GOAL
Return every one of the rows below word for word, with nothing changed.

Some rows
########################################

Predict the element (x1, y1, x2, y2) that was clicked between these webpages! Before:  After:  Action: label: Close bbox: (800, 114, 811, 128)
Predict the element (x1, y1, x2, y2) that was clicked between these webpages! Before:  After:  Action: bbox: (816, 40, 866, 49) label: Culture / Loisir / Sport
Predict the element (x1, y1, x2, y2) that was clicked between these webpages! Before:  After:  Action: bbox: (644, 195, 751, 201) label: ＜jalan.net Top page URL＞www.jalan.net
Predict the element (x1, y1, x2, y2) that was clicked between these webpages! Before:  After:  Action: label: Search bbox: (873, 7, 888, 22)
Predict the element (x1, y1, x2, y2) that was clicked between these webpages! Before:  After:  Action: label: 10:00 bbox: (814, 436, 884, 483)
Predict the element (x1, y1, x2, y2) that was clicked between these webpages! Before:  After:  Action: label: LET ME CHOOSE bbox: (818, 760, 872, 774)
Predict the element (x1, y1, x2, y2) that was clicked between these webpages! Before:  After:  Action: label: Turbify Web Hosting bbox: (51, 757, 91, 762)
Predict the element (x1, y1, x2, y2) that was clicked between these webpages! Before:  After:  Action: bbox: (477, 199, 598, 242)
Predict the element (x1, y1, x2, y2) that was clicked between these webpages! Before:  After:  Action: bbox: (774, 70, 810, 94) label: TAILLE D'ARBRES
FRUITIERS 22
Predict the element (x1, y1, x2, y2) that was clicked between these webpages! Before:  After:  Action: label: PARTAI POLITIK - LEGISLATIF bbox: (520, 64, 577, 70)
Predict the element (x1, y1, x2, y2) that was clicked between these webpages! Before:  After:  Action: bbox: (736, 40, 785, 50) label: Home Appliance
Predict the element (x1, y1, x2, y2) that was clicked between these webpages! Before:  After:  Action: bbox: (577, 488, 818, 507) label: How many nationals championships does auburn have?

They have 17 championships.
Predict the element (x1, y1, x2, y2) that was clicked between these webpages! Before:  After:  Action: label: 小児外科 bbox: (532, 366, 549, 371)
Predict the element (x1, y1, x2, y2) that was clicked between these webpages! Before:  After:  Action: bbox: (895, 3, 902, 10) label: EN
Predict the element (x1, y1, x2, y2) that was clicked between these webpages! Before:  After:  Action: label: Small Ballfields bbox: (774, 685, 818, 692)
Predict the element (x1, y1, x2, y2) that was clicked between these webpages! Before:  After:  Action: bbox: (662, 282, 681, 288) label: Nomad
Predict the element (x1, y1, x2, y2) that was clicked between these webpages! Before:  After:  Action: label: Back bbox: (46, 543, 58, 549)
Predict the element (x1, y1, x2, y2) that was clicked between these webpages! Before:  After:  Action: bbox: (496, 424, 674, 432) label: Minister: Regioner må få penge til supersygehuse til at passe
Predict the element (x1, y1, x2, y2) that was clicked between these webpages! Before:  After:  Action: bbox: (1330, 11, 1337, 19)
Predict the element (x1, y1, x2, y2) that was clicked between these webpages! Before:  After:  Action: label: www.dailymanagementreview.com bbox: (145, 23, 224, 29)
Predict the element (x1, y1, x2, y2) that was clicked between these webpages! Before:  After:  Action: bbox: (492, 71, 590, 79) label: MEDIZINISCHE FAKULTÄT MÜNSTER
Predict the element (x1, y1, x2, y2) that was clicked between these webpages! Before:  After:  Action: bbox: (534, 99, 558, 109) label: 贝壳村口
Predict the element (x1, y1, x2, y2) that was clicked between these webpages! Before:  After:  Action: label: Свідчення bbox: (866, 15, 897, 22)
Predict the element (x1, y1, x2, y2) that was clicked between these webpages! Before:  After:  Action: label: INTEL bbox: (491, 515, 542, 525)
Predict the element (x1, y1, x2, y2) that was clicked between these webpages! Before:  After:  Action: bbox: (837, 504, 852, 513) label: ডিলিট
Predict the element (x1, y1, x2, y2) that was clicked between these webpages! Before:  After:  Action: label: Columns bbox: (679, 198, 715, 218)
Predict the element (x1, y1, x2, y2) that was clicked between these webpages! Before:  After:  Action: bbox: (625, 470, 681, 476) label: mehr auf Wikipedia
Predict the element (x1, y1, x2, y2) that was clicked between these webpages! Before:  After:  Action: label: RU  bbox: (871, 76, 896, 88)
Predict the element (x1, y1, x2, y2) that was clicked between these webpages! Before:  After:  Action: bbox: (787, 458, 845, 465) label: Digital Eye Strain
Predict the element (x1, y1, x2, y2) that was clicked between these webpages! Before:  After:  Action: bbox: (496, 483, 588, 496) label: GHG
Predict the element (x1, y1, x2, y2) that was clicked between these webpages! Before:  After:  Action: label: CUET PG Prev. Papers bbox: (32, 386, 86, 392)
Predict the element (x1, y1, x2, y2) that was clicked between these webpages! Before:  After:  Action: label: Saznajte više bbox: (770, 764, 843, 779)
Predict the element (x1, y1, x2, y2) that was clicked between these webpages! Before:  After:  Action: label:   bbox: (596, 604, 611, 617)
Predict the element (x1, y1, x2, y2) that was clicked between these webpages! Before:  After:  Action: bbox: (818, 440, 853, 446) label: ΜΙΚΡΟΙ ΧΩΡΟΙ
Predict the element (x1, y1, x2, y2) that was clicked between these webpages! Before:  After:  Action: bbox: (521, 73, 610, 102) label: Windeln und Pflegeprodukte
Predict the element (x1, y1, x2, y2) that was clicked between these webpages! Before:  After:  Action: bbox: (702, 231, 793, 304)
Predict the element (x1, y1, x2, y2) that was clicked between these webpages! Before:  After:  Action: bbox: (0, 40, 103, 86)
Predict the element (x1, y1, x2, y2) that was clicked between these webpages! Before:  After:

########################################

OUTPUT OF THE TASK
Predict the element (x1, y1, x2, y2) that was clicked between these webpages! Before:  After:  Action: label: Close bbox: (800, 114, 811, 128)
Predict the element (x1, y1, x2, y2) that was clicked between these webpages! Before:  After:  Action: bbox: (816, 40, 866, 49) label: Culture / Loisir / Sport
Predict the element (x1, y1, x2, y2) that was clicked between these webpages! Before:  After:  Action: bbox: (644, 195, 751, 201) label: ＜jalan.net Top page URL＞www.jalan.net
Predict the element (x1, y1, x2, y2) that was clicked between these webpages! Before:  After:  Action: label: Search bbox: (873, 7, 888, 22)
Predict the element (x1, y1, x2, y2) that was clicked between these webpages! Before:  After:  Action: label: 10:00 bbox: (814, 436, 884, 483)
Predict the element (x1, y1, x2, y2) that was clicked between these webpages! Before:  After:  Action: label: LET ME CHOOSE bbox: (818, 760, 872, 774)
Predict the element (x1, y1, x2, y2) that was clicked between these webpages! Before:  After:  Action: label: Turbify Web Hosting bbox: (51, 757, 91, 762)
Predict the element (x1, y1, x2, y2) that was clicked between these webpages! Before:  After:  Action: bbox: (477, 199, 598, 242)
Predict the element (x1, y1, x2, y2) that was clicked between these webpages! Before:  After:  Action: bbox: (774, 70, 810, 94) label: TAILLE D'ARBRES
FRUITIERS 22
Predict the element (x1, y1, x2, y2) that was clicked between these webpages! Before:  After:  Action: label: PARTAI POLITIK - LEGISLATIF bbox: (520, 64, 577, 70)
Predict the element (x1, y1, x2, y2) that was clicked between these webpages! Before:  After:  Action: bbox: (736, 40, 785, 50) label: Home Appliance
Predict the element (x1, y1, x2, y2) that was clicked between these webpages! Before:  After:  Action: bbox: (577, 488, 818, 507) label: How many nationals championships does auburn have?

They have 17 championships.
Predict the element (x1, y1, x2, y2) that was clicked between these webpages! Before:  After:  Action: label: 小児外科 bbox: (532, 366, 549, 371)
Predict the element (x1, y1, x2, y2) that was clicked between these webpages! Before:  After:  Action: bbox: (895, 3, 902, 10) label: EN
Predict the element (x1, y1, x2, y2) that was clicked between these webpages! Before:  After:  Action: label: Small Ballfields bbox: (774, 685, 818, 692)
Predict the element (x1, y1, x2, y2) that was clicked between these webpages! Before:  After:  Action: bbox: (662, 282, 681, 288) label: Nomad
Predict the element (x1, y1, x2, y2) that was clicked between these webpages! Before:  After:  Action: label: Back bbox: (46, 543, 58, 549)
Predict the element (x1, y1, x2, y2) that was clicked between these webpages! Before:  After:  Action: bbox: (496, 424, 674, 432) label: Minister: Regioner må få penge til supersygehuse til at passe
Predict the element (x1, y1, x2, y2) that was clicked between these webpages! Before:  After:  Action: bbox: (1330, 11, 1337, 19)
Predict the element (x1, y1, x2, y2) that was clicked between these webpages! Before:  After:  Action: label: www.dailymanagementreview.com bbox: (145, 23, 224, 29)
Predict the element (x1, y1, x2, y2) that was clicked between these webpages! Before:  After:  Action: bbox: (492, 71, 590, 79) label: MEDIZINISCHE FAKULTÄT MÜNSTER
Predict the element (x1, y1, x2, y2) that was clicked between these webpages! Before:  After:  Action: bbox: (534, 99, 558, 109) label: 贝壳村口
Predict the element (x1, y1, x2, y2) that was clicked between these webpages! Before:  After:  Action: label: Свідчення bbox: (866, 15, 897, 22)
Predict the element (x1, y1, x2, y2) that was clicked between these webpages! Before:  After:  Action: label: INTEL bbox: (491, 515, 542, 525)
Predict the element (x1, y1, x2, y2) that was clicked between these webpages! Before:  After:  Action: bbox: (837, 504, 852, 513) label: ডিলিট
Predict the element (x1, y1, x2, y2) that was clicked between these webpages! Before:  After:  Action: label: Columns bbox: (679, 198, 715, 218)
Predict the element (x1, y1, x2, y2) that was clicked between these webpages! Before:  After:  Action: bbox: (625, 470, 681, 476) label: mehr auf Wikipedia
Predict the element (x1, y1, x2, y2) that was clicked between these webpages! Before:  After:  Action: label: RU  bbox: (871, 76, 896, 88)
Predict the element (x1, y1, x2, y2) that was clicked between these webpages! Before:  After:  Action: bbox: (787, 458, 845, 465) label: Digital Eye Strain
Predict the element (x1, y1, x2, y2) that was clicked between these webpages! Before:  After:  Action: bbox: (496, 483, 588, 496) label: GHG
Predict the element (x1, y1, x2, y2) that was clicked between these webpages! Before:  After:  Action: label: CUET PG Prev. Papers bbox: (32, 386, 86, 392)
Predict the element (x1, y1, x2, y2) that was clicked between these webpages! Before:  After:  Action: label: Saznajte više bbox: (770, 764, 843, 779)
Predict the element (x1, y1, x2, y2) that was clicked between these webpages! Before:  After:  Action: label:   bbox: (596, 604, 611, 617)
Predict the element (x1, y1, x2, y2) that was clicked between these webpages! Before:  After:  Action: bbox: (818, 440, 853, 446) label: ΜΙΚΡΟΙ ΧΩΡΟΙ
Predict the element (x1, y1, x2, y2) that was clicked between these webpages! Before:  After:  Action: bbox: (521, 73, 610, 102) label: Windeln und Pflegeprodukte
Predict the element (x1, y1, x2, y2) that was clicked between these webpages! Before:  After:  Action: bbox: (702, 231, 793, 304)
Predict the element (x1, y1, x2, y2) that was clicked between these webpages! Before:  After:  Action: bbox: (0, 40, 103, 86)
Predict the element (x1, y1, x2, y2) that was clicked between these webpages! Before:  After:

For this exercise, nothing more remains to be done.